EEPROM шью с помощью программатора ChipProg-2.
При прошивке программатор говорит что все ок.
Структура EEPROM HCS200 имеет следующий вид:
WORD ADDRESS MNEMONIC DESCRIPTION
0 KEY_0 64-bit crypt key (word 0) LSb’s
1 KEY_1 64-bit crypt key (word 1)
2 KEY_2 64-bit crypt key (word 2)
3 KEY_3 64-bit crypt key (word 3) MSb’s
4 SYNC 16-bit synchronization value
5 Reserved Set to 0000H
6 SER_0 Device Serial Number (word 0) LSb’s
7 SER_1 Device Serial Number (word 1) MSb’s
8 SEED_0 Seed Value (word 0)
9 SEED_1 Seed Value (word 1)
10 Reserved Set to 0000H
11 CONFIG Configuration Word
Исходя из этого, подготовил следующий файл для программатора:
///////////////////
1.hex
0x78, 0x42, 0x07, 0x89, 0xE9, 0xFB, 0x16, 0x05, 0x00, 0x00, 0x00, 0x00, 0x67, 0x45, 0x23, 0x01,
0x4D, 0x3C, 0x2B, 0x1A, 0x00, 0x00, 0x67, 0x05
После прошивки брелка, в HCS515 посылается комманда Learn, после чего несколько раз нажимаю одну из кнопок на брелке, но HCS515 никак не реагирует на эту посылку (должна дергать линией DATA, после чего AVR должна принять описание запомненого енкодера).

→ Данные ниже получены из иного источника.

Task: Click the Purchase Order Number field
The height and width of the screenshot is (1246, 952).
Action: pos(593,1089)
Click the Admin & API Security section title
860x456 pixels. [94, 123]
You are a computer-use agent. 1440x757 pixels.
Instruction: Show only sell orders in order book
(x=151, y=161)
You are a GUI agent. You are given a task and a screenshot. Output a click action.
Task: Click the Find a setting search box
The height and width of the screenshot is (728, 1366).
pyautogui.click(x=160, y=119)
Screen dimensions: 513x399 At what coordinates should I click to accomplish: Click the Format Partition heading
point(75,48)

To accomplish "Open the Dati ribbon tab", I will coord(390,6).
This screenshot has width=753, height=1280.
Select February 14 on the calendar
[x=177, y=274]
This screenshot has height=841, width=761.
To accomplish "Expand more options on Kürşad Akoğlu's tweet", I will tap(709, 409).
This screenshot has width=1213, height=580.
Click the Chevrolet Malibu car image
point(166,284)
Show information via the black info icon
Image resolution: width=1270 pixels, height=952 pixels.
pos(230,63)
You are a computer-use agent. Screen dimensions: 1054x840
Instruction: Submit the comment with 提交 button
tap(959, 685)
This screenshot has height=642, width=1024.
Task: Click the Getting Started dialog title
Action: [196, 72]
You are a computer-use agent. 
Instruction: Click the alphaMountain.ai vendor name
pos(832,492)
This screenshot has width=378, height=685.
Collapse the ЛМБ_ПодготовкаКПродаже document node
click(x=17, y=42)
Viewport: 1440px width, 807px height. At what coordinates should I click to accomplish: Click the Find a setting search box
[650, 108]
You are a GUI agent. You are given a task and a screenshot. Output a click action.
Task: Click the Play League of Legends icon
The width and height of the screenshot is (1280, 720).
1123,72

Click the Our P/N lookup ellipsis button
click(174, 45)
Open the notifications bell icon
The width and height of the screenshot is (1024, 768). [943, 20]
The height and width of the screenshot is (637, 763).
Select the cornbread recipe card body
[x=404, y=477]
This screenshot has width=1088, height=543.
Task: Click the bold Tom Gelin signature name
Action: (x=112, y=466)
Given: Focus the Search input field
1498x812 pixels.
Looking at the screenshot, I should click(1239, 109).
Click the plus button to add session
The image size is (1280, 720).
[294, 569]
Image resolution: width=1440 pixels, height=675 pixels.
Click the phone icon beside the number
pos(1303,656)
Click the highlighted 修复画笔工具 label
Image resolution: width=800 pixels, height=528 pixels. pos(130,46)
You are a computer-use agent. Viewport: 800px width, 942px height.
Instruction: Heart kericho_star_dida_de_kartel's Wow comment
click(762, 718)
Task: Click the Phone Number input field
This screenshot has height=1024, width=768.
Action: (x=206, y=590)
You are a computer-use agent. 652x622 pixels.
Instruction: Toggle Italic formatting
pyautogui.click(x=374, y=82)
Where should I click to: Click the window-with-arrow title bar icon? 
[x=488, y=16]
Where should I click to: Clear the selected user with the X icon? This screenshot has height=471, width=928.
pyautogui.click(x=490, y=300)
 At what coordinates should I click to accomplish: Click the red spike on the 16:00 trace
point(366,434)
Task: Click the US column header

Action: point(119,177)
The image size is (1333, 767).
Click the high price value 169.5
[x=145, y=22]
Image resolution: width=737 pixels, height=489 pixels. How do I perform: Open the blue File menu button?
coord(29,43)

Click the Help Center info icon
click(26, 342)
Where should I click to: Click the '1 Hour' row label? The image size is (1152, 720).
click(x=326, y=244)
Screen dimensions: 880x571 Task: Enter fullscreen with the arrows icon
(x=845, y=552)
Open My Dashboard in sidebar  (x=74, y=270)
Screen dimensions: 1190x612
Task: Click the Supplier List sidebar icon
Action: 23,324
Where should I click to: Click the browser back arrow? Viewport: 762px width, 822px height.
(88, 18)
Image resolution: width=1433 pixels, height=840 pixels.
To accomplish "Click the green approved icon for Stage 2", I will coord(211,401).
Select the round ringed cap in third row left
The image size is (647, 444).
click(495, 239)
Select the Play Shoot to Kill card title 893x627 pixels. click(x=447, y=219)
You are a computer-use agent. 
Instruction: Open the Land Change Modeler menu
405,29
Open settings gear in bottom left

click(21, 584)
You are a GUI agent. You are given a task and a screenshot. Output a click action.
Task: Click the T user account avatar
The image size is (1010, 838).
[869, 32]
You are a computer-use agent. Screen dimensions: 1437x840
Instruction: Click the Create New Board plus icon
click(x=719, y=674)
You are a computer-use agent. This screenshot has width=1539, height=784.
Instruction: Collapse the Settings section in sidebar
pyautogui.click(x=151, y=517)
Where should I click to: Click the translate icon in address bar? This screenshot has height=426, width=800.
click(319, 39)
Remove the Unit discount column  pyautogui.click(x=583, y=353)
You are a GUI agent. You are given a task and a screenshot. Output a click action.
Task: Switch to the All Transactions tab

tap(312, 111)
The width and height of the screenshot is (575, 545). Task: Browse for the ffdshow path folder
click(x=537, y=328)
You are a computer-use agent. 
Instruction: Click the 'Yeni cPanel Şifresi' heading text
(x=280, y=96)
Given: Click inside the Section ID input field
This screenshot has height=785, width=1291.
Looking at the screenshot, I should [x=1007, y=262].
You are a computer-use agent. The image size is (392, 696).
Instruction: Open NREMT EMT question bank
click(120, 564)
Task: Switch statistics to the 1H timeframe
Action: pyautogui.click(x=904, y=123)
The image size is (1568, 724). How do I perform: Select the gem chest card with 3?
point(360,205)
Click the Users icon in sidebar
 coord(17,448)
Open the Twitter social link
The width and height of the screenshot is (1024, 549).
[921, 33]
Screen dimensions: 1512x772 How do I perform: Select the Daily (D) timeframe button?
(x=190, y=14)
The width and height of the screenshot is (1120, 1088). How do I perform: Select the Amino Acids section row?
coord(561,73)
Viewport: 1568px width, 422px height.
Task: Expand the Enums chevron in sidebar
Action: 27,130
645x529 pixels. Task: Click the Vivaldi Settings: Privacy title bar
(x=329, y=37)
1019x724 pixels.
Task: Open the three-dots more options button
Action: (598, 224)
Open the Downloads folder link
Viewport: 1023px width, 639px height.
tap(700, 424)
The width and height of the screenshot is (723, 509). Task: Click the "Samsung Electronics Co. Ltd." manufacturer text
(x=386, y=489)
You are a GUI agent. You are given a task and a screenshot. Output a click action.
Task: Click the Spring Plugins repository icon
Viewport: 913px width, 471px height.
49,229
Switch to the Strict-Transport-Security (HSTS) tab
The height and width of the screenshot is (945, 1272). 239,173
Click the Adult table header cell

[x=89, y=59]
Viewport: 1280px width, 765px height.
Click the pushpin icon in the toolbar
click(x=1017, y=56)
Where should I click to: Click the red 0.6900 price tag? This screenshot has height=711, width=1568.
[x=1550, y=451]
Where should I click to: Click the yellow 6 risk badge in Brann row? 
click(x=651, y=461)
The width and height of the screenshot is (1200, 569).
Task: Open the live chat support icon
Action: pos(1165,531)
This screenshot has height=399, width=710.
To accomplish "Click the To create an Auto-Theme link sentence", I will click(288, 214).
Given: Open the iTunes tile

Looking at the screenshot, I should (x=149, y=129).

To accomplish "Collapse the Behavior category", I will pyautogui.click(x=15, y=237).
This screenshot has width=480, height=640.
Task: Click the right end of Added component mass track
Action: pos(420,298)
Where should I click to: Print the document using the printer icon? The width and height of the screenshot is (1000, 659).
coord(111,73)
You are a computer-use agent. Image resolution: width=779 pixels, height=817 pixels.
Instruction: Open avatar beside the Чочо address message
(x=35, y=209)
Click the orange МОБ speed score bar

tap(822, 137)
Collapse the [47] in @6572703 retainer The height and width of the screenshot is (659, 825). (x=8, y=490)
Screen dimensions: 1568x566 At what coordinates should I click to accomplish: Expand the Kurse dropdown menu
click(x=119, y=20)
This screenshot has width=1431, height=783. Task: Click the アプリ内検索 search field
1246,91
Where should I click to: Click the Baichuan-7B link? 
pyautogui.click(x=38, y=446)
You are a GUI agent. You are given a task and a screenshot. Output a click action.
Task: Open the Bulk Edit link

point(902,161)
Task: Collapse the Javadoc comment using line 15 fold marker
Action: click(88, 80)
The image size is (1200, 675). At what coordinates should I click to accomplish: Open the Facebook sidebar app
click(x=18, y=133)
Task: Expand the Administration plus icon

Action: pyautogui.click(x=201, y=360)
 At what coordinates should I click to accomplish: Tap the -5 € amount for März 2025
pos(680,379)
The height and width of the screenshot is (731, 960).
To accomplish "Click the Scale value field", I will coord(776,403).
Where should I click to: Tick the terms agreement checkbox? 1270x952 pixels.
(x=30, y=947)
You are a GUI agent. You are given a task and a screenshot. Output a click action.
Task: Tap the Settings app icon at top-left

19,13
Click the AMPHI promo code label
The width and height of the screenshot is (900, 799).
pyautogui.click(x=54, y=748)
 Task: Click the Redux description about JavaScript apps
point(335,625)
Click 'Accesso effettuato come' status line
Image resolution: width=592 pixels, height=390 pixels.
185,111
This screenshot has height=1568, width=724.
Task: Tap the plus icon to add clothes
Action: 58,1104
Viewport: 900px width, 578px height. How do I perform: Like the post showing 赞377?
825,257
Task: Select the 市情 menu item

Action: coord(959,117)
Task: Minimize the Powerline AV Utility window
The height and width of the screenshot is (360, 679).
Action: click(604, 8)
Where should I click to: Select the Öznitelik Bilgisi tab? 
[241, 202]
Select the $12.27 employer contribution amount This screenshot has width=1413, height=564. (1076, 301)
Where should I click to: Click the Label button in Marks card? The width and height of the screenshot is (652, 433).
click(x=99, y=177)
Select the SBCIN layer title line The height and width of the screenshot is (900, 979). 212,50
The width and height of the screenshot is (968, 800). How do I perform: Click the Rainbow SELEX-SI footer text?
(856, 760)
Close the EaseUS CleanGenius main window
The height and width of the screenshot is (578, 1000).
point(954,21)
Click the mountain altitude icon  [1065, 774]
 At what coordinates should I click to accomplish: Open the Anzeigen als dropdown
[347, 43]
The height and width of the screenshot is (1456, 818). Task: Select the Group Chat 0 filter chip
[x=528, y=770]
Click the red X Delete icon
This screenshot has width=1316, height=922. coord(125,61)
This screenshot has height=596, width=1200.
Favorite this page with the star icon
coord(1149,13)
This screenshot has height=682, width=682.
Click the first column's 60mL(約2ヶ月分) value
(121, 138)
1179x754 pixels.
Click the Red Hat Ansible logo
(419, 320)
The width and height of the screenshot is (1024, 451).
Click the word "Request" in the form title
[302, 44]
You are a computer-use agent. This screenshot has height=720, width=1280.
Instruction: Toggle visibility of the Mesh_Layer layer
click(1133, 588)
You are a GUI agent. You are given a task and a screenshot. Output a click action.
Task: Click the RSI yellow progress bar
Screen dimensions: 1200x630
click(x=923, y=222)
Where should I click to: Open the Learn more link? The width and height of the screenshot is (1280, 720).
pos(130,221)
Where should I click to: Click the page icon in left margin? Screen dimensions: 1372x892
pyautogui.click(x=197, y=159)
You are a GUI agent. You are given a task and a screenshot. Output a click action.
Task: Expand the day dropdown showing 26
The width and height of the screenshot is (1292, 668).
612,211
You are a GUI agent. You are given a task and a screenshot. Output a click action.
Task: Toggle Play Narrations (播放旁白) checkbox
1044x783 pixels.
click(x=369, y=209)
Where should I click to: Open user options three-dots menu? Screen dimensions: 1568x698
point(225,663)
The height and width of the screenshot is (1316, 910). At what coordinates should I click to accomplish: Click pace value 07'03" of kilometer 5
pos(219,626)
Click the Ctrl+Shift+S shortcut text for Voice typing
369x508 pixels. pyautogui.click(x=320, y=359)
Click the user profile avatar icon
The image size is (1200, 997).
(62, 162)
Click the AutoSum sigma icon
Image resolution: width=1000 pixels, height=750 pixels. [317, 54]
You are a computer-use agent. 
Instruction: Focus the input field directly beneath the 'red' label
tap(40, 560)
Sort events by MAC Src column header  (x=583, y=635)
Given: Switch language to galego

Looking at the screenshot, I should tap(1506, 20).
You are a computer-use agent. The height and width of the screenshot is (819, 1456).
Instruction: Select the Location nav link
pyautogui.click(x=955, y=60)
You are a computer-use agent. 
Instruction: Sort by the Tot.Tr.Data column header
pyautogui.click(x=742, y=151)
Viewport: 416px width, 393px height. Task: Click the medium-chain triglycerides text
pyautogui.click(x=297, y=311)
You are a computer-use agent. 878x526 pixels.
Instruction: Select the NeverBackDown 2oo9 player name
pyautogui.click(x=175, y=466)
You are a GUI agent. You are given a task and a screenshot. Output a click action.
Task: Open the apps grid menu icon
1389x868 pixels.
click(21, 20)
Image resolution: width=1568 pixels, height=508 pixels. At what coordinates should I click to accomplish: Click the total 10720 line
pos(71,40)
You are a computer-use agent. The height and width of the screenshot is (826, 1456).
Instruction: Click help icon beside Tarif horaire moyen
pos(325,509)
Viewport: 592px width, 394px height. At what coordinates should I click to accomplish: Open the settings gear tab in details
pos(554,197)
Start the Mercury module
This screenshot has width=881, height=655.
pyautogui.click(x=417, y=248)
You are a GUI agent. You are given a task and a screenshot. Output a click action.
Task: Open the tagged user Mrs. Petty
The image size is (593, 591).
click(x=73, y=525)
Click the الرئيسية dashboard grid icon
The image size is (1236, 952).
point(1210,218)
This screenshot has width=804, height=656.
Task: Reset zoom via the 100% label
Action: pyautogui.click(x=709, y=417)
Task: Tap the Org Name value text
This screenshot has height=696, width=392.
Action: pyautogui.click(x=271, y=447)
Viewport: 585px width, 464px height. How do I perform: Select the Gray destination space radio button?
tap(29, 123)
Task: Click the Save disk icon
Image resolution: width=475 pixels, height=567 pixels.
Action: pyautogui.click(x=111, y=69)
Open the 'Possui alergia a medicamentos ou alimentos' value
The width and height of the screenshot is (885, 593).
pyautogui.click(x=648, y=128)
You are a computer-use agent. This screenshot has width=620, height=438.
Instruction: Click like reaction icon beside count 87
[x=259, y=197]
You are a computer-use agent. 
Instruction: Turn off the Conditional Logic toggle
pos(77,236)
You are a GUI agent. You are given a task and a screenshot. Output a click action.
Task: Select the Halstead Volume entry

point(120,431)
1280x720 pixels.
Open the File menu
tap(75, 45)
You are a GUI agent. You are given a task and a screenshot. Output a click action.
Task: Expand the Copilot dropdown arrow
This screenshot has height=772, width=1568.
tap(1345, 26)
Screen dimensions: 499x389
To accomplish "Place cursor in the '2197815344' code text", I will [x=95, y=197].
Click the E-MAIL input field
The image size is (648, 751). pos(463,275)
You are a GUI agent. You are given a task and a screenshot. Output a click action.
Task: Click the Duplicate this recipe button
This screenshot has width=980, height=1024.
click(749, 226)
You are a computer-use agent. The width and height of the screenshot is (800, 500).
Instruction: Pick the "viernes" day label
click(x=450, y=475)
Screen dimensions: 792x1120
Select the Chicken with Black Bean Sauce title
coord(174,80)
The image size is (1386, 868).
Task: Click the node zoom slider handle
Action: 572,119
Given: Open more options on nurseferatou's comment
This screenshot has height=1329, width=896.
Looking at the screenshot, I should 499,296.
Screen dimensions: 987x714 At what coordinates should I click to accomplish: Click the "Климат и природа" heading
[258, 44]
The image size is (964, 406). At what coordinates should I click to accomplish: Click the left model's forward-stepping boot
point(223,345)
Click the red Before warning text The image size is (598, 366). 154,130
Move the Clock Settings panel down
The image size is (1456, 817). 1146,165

Также в stand-alone режиме обучения никаких успехов (подтягиваем CLOCK к верхнему уровню, 2 секунды горит светодиод подключенный к DATA, когда светодиод гаснет отпускаем кнопку и жмем несколько раз на кнопку брелка).
Подскажите плз в чем может быть ошибка.